Recruiting is broken for technology people, VisuHire has the fix - visuhire

We are launching a private beta for the first 10,000 folks who sign up before we launch.  We reached over 1,000 signups in the first month alone after partnering with Hubspot we hope to see some HN users sign up.  Check us out - http:&#x2F;&#x2F;www.visuhire.com - help us fix a broken system.
======
duncan_bayne
One bit of additional feedback - if you're getting useful (or at least well-
intentioned) feedback on HN, some kind of thanks / acknowledgement would be
nice.

------
duncan_bayne
Some really quick feedback ...

\- Please take over the world and free us from LinkedIn! LinkedIn has value,
but is becoming increasingly noisy and 'social-network-like'.

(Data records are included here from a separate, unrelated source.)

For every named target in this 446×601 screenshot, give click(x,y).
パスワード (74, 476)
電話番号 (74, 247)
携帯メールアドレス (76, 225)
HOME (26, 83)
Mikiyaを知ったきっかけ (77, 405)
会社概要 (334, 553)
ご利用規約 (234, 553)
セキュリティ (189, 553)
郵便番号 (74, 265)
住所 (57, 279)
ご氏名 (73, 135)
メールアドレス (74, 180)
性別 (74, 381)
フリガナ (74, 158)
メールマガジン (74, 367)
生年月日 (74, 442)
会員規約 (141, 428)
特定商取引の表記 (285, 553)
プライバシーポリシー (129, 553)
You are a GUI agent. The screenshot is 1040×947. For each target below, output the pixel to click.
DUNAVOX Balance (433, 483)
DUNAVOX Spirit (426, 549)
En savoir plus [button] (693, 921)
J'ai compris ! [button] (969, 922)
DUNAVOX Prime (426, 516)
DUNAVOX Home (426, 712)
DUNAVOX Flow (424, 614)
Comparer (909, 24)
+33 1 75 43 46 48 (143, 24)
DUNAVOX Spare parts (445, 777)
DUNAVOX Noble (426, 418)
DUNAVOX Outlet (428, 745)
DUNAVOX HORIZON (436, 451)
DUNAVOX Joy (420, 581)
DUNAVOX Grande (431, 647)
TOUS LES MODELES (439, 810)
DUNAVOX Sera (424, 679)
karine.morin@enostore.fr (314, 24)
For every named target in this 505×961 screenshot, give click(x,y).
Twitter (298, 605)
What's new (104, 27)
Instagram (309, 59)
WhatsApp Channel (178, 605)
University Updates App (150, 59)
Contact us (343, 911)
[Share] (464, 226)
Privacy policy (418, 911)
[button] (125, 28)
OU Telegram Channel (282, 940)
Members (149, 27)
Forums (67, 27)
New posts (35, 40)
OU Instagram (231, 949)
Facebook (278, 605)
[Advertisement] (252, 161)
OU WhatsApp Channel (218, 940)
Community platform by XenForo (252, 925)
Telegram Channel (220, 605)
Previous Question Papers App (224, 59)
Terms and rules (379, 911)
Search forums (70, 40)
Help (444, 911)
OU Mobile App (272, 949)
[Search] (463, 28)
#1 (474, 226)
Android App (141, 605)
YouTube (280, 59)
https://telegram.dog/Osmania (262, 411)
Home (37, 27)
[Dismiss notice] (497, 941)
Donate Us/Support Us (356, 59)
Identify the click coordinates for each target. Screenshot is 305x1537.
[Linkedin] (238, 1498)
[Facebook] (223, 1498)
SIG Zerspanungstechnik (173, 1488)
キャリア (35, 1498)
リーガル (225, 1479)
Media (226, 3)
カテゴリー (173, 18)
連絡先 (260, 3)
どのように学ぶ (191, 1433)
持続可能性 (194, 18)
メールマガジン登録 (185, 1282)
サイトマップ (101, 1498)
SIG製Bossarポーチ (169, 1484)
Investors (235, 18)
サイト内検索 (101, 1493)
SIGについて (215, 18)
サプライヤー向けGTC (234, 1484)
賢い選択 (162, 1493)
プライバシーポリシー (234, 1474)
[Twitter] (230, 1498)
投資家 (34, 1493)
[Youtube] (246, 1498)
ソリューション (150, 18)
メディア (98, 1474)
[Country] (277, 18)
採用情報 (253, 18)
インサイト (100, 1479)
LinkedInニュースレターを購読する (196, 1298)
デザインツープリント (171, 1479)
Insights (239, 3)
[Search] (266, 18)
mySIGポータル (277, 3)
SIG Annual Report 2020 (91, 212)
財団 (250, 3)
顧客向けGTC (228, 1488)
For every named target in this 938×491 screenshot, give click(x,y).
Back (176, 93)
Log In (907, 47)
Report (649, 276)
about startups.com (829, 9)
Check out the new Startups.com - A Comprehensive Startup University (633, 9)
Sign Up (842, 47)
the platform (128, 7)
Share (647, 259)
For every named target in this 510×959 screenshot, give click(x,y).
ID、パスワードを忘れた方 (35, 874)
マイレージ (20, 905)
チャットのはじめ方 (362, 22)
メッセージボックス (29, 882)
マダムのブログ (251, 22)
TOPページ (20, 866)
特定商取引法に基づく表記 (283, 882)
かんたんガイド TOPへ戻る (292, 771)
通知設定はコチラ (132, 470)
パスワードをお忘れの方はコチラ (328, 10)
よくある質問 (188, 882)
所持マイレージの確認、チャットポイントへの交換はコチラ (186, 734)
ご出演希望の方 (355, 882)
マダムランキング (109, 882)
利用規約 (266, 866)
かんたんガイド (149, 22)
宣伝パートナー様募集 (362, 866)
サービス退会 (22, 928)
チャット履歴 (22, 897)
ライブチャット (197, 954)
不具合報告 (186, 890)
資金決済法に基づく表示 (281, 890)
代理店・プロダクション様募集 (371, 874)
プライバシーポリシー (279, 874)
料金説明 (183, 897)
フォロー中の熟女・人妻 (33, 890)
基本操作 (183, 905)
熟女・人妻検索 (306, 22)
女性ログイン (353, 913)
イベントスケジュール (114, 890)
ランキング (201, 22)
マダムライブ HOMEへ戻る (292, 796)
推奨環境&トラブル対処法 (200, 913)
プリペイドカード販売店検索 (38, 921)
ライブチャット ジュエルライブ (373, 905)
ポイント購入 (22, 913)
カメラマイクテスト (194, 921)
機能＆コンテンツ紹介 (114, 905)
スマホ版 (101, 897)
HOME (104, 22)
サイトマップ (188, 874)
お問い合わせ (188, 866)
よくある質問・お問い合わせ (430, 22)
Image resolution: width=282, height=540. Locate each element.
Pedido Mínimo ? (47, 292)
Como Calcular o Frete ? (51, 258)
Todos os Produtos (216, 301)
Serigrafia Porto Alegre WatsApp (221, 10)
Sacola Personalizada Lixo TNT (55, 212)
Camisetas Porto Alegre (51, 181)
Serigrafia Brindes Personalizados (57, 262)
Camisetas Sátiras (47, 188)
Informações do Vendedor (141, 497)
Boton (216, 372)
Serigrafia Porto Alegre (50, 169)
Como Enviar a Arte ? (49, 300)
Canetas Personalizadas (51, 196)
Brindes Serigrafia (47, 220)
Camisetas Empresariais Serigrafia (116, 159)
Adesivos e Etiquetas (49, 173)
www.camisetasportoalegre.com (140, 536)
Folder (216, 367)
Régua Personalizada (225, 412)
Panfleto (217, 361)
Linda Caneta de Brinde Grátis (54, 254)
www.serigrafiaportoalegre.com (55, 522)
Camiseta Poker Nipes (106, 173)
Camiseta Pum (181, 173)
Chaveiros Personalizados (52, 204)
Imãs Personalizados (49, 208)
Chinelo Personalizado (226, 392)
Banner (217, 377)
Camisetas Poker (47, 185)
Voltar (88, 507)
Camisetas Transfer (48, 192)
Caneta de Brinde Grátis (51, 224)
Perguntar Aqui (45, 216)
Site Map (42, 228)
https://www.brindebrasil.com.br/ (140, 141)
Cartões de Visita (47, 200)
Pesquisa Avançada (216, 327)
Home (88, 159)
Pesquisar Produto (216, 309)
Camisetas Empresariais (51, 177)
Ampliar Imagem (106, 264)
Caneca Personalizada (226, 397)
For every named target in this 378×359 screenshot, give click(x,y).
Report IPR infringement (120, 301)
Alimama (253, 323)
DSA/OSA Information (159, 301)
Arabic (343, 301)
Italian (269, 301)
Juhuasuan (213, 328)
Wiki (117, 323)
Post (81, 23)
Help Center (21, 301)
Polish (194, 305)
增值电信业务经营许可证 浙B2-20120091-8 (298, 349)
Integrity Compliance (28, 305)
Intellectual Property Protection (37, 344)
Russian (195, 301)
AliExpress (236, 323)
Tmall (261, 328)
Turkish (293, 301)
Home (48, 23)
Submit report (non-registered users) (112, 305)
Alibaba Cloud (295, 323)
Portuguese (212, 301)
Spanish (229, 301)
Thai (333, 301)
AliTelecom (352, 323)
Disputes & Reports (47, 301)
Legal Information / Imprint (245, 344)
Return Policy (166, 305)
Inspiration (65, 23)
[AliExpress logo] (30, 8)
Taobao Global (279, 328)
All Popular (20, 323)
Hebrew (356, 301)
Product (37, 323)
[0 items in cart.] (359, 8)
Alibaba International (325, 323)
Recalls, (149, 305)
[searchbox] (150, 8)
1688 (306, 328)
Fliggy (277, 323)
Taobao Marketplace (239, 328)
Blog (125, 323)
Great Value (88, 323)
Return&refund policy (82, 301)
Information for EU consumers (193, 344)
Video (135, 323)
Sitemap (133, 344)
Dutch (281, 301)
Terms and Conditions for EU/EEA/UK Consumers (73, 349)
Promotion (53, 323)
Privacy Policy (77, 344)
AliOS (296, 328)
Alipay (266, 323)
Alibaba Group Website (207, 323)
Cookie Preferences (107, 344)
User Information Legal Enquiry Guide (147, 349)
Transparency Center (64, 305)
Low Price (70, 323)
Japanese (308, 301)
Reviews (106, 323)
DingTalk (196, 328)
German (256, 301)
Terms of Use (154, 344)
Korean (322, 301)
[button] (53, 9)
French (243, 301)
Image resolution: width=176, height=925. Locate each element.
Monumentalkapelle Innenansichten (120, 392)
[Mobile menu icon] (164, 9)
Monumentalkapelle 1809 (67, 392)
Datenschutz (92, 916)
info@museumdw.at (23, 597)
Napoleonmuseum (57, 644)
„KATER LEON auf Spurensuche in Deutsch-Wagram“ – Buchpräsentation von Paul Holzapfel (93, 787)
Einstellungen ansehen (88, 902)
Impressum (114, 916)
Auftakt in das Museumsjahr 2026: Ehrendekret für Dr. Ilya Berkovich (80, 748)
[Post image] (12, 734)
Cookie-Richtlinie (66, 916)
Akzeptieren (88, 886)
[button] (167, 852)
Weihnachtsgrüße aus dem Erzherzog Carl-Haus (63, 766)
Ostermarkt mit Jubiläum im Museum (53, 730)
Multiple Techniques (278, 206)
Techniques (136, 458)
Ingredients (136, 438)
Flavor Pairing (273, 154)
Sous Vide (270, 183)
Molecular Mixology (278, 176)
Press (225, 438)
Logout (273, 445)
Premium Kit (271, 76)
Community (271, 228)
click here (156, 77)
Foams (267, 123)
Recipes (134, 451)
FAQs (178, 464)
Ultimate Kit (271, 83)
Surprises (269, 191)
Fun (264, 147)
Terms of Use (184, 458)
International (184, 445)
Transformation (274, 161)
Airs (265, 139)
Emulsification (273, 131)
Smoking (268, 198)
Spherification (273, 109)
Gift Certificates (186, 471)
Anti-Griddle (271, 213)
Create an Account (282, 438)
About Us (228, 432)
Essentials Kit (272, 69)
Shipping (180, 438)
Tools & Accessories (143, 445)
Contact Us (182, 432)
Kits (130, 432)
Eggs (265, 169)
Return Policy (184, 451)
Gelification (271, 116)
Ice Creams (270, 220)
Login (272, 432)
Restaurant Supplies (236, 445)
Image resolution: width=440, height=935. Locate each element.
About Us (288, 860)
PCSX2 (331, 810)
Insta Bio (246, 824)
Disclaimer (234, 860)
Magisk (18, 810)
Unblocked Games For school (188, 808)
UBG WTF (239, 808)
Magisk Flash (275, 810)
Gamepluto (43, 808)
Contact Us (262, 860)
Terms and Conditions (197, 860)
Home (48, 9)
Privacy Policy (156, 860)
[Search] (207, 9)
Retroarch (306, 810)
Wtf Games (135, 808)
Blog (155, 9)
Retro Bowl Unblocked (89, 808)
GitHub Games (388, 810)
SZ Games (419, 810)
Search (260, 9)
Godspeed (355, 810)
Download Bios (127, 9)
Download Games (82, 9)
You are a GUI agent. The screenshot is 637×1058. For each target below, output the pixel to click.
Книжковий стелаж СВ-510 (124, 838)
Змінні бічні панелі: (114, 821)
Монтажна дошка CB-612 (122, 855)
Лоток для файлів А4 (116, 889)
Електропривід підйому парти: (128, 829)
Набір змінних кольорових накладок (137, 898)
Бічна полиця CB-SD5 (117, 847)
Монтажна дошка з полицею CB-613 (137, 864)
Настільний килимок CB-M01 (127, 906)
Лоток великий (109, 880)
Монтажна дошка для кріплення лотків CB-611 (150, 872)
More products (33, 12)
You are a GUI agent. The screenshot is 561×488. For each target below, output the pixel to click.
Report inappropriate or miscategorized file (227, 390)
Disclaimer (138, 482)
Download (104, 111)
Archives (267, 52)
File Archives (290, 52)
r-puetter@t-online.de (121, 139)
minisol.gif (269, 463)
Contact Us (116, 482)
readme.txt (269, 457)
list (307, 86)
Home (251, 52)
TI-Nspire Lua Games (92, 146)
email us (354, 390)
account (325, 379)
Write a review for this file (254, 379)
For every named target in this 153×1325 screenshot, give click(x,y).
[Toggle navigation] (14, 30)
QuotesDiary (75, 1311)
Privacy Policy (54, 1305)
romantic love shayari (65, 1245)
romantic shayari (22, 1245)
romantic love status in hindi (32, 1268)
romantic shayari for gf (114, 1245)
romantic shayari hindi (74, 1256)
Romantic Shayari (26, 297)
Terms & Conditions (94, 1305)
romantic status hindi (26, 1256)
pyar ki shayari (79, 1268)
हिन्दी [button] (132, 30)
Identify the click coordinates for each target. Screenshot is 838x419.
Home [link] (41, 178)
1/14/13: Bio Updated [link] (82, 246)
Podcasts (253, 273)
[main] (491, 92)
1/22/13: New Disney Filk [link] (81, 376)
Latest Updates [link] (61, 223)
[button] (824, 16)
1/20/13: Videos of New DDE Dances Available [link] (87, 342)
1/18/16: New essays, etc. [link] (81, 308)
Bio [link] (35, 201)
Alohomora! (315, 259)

\- The blue grid of photos behind your site title contains too few images; the
tiling is obvious and 'cheap looking' even at 1600 x 900.

\- "Follow us as we tackle cracking the code to our user growth and
experience." I simply couldn't (and don't) understand that sentence.

\- The beta signup was great - enter an email address, done.

------
NewsReader42
Recruiters don't like to have their eyes baffled by complex resumes this is a
known fact, they like clear and concise information laid out in an informative
way. They care even less about irrelevant information on a resume because it's
a waste of time.

------
virens
It's not accessible to try out. How do I access/login to try after signup?
User will get invitation as soon as you launch?